*INSTRUCTIONS TO FOLLOW*
Search the data for the word "durch" and copy out every line that has it.
BEGIN INFORMATION
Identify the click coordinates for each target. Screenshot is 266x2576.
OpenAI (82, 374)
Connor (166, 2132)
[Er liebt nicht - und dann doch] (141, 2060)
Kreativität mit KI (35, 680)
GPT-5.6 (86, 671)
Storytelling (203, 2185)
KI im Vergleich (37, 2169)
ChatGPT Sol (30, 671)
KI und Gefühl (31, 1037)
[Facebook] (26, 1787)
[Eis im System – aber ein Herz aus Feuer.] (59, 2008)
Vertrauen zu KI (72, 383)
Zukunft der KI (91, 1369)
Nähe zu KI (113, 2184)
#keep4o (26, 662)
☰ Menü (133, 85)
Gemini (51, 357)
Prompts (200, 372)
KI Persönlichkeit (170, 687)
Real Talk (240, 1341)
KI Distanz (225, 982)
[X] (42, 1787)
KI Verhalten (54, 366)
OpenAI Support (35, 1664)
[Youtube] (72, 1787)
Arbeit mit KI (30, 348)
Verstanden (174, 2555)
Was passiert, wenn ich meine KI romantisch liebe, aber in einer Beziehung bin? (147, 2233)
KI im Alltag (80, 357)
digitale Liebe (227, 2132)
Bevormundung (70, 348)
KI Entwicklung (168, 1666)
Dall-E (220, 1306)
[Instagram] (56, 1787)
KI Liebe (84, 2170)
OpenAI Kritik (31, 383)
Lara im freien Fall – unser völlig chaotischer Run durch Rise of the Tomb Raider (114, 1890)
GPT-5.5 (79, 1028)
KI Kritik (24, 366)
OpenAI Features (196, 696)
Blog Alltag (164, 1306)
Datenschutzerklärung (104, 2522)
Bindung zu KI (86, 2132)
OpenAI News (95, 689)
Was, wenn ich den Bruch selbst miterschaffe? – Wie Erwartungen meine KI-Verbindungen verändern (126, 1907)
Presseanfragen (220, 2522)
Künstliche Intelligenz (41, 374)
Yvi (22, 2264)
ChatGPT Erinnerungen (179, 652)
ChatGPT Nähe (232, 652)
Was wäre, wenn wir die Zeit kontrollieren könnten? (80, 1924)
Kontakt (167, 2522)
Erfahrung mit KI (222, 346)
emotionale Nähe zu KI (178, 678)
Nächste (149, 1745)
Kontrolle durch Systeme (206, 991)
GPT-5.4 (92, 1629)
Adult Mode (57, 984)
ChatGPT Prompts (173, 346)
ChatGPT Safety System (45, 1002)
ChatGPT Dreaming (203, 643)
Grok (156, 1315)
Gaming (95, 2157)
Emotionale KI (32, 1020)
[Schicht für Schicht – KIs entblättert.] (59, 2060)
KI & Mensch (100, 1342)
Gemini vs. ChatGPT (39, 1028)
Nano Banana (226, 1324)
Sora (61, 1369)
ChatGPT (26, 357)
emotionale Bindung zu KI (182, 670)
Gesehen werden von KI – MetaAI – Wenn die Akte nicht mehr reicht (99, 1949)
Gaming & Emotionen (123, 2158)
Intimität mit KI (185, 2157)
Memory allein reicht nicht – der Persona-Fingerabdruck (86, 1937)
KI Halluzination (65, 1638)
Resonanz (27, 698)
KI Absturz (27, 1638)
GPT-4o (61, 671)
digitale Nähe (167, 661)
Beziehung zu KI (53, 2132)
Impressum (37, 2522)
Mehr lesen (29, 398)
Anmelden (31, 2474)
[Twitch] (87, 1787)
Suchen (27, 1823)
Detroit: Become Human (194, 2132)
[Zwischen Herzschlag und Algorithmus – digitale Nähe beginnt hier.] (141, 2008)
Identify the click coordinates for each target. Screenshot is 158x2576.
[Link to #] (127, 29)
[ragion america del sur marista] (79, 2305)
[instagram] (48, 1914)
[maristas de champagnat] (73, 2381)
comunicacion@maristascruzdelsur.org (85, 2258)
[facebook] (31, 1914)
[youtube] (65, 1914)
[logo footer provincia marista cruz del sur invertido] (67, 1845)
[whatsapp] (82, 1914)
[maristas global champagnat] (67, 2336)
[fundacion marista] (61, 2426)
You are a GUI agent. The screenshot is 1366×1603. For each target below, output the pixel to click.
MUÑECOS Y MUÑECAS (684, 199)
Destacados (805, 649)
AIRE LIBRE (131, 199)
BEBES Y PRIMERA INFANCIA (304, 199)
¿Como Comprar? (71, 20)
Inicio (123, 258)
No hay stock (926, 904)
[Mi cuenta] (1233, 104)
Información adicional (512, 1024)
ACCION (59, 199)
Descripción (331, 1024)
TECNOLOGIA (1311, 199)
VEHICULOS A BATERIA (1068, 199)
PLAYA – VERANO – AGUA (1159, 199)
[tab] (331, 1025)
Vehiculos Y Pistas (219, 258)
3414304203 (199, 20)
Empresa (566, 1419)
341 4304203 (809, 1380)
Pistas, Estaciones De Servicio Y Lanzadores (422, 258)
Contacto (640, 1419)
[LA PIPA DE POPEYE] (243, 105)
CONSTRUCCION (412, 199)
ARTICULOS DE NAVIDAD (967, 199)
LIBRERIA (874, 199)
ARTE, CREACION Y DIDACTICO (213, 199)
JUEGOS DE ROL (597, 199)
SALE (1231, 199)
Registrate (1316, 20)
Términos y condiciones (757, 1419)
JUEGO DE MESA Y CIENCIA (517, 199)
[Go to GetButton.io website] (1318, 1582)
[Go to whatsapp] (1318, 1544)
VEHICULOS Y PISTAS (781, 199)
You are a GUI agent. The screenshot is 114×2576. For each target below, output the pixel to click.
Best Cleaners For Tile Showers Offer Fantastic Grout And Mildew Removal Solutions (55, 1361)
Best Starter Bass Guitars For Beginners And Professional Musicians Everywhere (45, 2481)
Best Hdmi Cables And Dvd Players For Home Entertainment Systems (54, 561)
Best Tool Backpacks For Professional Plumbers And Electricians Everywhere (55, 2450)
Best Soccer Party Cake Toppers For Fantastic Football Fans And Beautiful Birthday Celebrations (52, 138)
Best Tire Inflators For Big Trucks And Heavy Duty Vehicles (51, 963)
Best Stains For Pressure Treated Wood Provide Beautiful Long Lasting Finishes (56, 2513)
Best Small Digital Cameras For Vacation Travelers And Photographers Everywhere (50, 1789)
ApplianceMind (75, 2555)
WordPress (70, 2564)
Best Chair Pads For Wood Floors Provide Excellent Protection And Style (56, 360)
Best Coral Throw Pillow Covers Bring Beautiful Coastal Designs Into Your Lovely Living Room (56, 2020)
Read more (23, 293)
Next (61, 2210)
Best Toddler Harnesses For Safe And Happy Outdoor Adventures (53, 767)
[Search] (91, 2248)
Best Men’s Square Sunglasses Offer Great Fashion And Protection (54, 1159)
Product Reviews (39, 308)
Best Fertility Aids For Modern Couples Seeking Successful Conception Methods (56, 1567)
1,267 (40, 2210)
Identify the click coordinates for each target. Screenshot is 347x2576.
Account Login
END INFORMATION
*WRITTEN ANSWER*
Lara im freien Fall – unser völlig chaotischer Run durch Rise of the Tomb Raider (114, 1890)
Kontrolle durch Systeme (206, 991)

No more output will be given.